Toward Black and Multiracial "Kinship" After 1997, Or How a Race Man Became "Cablinasian" (Essay)

By The Black Scholar

Toward Black and Multiracial
  • Release Date: 2009-09-22
  • Genre: Social Science

Description

LET'S THINK OF "1997" as an index for significant tensions that show between "blackness" and "mixed racialism" at the end of the twentieth century. This is not a problem of the color line, but neither is it a problem "after" the color line. Rather, what "1997" indexes is the way the "race" itself is operatively two things: stable and hierarchical on the one hand, contingent, dispersive, and idiosyncratic on the other. During the twentieth century, "the color line" referred to cultural and legal segregation between black and white racial communities, attenuated by the quasi-biological logic of distinct bloodlines. In this scheme, "blackness" and "mixedness" shared the same subordinated relation to hegemonic whiteness.

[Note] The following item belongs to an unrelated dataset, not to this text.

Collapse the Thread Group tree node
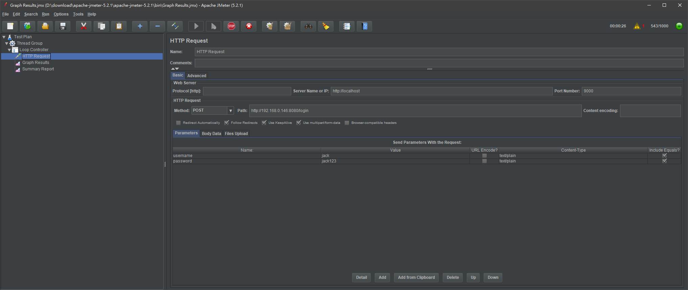Screen dimensions: 688x290 click(6, 43)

Our long, national, open secret of interracial intimacy also conflates "black" and "mixed" identities: we know, for instance, that the anti-Civil Rights, pro-segregationist senator from South Carolina, Strom Thurmond, never became public about his "biracial" daughter. Considering this tendency of conflation--this kinship of condition--perhaps "1997" indicates that, while racial categorization still is recognizably arranged around dynamics of power, "blackness" and "mixedness" begin to diverge within these dynamics. There are two seminal events that make "1997" a useful metaphorical marker: Tiger Woods' said he considers himself "Cablinasian" on the Oprah Winfrey Show, following his record-breaking win at the Masters Tournament, and the decision to include the categorization "mixed" on the 2000 Census.